Dear Sisters and Brothers,

 

            Yesterday, the city of London, in England, was the theatre of several bomb attacks that left dozens of civilian dead and several hundred wounded.  Let us pray for those innocent victims of this new phase in the escalation of violence that has been affecting our world for so long.  This happened when the head of states of the eight richest nations of the world were meeting having on their agenda the consideration of the economic needs of Africa, and especially the writing off of the debt.  Let us pray that this new outbreak of violence will not bring the needs of Africa into oblivion.

 

            Perhaps the first reading of today’s mass can help us to read such events into a larger perspective – the perspective of God’s plans on humanity.  God never wants evil to happen; and to say that God allows evil to happen is even too ambiguous an expression.  But God, in his mercy knows how to use our mistakes and even our sins to bring us to a new phase in our relationship with Him, in our history of Salvation.

 

            The economic situation in Ur of Chaldea – the present Iraq – had obliged Abraham to exile himself to the land of Canaan, where he and his son Isaac and his grandson Jacob had prospered. The prosperity of Jacob was saddened by the loss of his son Joseph whom his brothers had sold to merchants going to Egypt, in a moment of jealousy and hatred.  But, as we know, Joseph was blessed by God and became a powerful man in Egypt and was the saviour of his brothers and of his father and all their families when the famine broke out in Canaan.
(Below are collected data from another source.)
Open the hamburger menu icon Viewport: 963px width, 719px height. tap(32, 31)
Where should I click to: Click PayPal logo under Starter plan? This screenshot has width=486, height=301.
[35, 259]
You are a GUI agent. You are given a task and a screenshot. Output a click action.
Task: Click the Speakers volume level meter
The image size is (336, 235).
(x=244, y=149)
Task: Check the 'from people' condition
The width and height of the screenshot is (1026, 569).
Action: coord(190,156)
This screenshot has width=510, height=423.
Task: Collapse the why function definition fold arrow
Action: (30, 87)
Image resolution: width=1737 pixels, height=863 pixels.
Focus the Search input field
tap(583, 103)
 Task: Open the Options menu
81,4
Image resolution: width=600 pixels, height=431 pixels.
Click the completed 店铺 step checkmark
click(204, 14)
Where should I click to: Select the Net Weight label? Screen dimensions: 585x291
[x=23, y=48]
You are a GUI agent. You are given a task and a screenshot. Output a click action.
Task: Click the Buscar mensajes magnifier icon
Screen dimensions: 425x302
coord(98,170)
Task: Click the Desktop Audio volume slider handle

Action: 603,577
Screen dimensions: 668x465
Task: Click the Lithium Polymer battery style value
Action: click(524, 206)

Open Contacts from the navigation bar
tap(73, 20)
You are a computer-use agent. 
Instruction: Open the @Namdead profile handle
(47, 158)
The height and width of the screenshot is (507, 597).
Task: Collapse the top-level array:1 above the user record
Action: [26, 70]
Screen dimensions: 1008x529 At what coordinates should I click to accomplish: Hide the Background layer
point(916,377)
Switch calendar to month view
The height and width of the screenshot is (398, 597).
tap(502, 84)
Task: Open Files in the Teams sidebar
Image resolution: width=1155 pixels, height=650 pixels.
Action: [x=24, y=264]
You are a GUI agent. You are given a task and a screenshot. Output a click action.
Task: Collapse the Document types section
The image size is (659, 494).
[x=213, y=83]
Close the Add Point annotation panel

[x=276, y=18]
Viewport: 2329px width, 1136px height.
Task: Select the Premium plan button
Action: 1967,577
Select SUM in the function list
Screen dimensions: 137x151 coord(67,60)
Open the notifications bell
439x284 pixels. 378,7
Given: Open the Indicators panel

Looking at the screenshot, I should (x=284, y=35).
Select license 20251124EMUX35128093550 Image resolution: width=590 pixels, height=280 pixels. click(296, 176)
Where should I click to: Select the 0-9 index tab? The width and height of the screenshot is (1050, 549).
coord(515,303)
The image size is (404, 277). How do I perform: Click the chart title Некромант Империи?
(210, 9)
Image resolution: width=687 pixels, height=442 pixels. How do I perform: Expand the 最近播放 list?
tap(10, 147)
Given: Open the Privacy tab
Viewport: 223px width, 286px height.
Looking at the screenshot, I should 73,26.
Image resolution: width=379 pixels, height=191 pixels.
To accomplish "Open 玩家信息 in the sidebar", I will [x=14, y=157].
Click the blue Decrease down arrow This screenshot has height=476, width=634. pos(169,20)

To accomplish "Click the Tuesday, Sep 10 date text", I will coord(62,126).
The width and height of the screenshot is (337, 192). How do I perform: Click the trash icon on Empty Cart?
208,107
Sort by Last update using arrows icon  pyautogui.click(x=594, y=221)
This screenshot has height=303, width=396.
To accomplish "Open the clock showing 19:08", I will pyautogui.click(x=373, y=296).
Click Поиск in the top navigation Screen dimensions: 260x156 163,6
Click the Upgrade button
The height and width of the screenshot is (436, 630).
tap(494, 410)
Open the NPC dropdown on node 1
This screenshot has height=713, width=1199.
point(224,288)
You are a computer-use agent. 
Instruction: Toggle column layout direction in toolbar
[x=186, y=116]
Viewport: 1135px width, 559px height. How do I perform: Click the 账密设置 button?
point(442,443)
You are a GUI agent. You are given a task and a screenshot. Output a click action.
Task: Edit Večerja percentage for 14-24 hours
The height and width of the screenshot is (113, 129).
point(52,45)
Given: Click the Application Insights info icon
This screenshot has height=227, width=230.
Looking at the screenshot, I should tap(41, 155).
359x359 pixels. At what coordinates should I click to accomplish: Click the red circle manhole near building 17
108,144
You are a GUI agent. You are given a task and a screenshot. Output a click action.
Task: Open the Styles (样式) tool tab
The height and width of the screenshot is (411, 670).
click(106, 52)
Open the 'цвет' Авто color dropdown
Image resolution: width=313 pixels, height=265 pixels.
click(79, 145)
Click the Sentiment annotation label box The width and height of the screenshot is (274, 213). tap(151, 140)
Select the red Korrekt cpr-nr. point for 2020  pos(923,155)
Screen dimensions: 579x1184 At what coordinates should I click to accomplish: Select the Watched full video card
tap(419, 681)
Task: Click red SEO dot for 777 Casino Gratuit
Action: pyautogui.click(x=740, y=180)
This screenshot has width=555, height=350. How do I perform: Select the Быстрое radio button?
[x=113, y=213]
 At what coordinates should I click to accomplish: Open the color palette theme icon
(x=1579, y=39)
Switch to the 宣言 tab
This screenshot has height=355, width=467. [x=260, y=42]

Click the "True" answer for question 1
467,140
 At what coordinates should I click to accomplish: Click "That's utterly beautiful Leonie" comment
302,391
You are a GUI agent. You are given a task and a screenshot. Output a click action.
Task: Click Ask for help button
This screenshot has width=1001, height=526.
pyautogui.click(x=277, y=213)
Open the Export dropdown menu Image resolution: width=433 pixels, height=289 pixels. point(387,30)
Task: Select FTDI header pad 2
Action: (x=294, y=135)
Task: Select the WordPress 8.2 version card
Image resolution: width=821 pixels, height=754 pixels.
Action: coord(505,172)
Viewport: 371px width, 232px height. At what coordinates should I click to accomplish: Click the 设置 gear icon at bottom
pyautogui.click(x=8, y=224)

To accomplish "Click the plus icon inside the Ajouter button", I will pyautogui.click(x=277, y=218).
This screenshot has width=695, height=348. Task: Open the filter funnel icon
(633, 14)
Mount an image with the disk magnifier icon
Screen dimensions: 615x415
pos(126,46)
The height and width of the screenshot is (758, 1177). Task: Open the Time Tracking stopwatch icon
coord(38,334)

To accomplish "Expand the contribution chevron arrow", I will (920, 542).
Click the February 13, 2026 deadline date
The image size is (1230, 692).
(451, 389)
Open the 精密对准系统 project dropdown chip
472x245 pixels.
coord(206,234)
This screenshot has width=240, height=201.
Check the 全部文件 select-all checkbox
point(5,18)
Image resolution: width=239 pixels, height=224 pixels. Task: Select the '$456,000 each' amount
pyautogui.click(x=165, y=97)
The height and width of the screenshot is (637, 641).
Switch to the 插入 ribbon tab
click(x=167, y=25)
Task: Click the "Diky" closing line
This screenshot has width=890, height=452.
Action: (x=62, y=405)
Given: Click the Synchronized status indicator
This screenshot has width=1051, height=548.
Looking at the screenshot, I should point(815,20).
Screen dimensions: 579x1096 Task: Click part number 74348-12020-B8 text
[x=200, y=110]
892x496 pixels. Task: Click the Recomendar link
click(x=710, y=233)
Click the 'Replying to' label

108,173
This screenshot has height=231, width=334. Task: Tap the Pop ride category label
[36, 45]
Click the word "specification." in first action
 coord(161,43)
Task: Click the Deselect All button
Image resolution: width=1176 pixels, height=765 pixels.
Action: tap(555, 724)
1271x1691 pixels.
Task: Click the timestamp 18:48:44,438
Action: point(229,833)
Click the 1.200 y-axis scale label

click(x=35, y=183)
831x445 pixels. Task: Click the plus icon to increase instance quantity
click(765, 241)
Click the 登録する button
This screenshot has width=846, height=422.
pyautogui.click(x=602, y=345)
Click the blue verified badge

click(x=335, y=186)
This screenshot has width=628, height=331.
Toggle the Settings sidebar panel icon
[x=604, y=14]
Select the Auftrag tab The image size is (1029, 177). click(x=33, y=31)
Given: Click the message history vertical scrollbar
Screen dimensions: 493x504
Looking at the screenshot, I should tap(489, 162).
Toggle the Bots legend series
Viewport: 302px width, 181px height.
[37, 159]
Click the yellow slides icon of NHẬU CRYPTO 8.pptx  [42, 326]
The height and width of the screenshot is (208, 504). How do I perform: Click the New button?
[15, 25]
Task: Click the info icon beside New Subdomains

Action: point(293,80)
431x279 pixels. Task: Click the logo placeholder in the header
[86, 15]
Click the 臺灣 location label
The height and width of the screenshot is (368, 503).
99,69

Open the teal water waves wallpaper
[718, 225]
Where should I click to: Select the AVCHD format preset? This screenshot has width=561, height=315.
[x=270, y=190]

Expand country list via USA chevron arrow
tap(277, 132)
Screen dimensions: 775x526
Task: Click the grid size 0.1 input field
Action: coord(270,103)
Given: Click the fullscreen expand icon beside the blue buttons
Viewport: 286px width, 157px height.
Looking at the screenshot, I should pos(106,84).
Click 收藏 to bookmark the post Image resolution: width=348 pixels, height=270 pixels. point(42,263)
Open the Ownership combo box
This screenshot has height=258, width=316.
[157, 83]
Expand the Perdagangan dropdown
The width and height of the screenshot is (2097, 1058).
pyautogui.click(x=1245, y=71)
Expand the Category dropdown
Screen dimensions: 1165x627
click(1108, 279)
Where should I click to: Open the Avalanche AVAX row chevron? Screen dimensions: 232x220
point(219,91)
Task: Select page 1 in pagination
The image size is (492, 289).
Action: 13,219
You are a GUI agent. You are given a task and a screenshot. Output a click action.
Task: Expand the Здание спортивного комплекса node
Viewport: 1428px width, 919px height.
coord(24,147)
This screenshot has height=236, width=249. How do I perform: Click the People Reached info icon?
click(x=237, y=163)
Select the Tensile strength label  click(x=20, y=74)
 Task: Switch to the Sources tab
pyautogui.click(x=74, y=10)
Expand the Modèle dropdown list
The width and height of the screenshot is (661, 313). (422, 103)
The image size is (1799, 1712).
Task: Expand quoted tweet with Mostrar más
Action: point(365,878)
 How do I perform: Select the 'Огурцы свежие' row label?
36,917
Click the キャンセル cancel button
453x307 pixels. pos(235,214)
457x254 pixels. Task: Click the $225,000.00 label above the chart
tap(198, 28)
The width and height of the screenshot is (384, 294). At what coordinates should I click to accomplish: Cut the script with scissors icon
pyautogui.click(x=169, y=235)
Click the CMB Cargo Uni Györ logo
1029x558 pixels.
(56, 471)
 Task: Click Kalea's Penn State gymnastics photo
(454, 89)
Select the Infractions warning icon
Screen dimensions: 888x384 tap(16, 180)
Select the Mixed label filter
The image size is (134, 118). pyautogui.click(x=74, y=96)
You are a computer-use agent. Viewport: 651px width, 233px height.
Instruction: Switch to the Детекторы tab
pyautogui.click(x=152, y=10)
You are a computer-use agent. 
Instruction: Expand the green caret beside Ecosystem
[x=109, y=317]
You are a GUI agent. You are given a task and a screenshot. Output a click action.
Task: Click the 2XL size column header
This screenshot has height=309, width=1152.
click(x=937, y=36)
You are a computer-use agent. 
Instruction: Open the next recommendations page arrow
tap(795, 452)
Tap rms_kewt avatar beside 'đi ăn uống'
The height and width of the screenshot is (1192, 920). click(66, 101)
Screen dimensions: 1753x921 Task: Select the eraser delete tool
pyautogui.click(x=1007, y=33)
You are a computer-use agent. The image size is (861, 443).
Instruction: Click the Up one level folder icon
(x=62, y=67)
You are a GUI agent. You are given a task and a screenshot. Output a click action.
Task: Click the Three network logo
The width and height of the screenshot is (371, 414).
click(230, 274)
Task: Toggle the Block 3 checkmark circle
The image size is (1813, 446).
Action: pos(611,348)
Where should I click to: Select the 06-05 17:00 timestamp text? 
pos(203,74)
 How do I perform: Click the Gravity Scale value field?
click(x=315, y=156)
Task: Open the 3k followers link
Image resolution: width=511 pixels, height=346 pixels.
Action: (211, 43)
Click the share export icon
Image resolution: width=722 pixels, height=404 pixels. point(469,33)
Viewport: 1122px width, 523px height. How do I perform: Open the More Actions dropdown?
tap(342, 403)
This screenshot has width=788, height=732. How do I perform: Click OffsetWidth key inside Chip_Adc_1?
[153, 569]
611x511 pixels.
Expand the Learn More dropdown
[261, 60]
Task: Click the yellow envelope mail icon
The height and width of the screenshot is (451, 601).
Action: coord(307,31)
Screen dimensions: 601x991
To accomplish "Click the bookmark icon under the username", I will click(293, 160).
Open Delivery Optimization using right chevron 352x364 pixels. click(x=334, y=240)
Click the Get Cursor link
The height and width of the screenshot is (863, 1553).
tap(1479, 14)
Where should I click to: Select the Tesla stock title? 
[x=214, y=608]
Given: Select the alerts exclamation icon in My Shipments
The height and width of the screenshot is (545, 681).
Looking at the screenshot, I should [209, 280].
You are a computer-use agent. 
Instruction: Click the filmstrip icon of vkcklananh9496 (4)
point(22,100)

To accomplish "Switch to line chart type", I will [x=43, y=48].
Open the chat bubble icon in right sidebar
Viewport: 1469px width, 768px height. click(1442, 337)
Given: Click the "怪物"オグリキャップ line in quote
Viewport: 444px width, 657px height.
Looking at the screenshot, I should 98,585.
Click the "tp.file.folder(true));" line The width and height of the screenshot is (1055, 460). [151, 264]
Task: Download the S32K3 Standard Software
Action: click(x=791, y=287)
And we know the rest of history.  The Jews will now only prosper in Egypt, but will become slaves of the Egyptians, and some time later will be freed by God from that slavery in the events that we commemorate especially during the Easter Vigil of each year. 

 

            If we look at the history of our own personal lives and of our community life with a spirit of faith, we will easily realize that events that are very painful to us when they happen turn out to be occasions of new blessings and new growth.  During this Eucharist let us ask for each other the grace of being able to look at all these personal and community events with eyes of faith, and to read them as moments of a long history of salvation and of love.

 

            And we should not forget that we make in today’s liturgy the commemoration of Blessed Eugene III, a Cistercian pope.  After being a novice of saint Bernard at Clairvaux he became abbot of Tre Fontane in Rome, and was later chosen to become the bishop of Rome.  In a way, it is an extraordinary story, and in another way, it is a rather ordinary story.  It does not seem that there was anything really extraordinary about the person of Eugene.  He was simply a good novice who became a good monk.  Then he was chosen to be an abbot and seems to have simply been a good abbot.  When he became a pope, his pontificate was not remembered for any extraordinary event.  He was simply a good pope!  When he was elected pope, saint Bernard felt that he should continue his fatherly care for him by writing to him the nice little treatise “De Consideratione”.  We can assume that Eugene receive it with respect, but probably with also some humour.   He was no longer Bernard’s novice. He had moved on.  He was Bernard’s pope as he was everybody else’s pope.

 

            We are not called to prepare our own future; and we probably all know by experience that every time we try to do it we make a mess of it.  We are called to live fully the present moment.  – And let us pray for Benedict the XVI.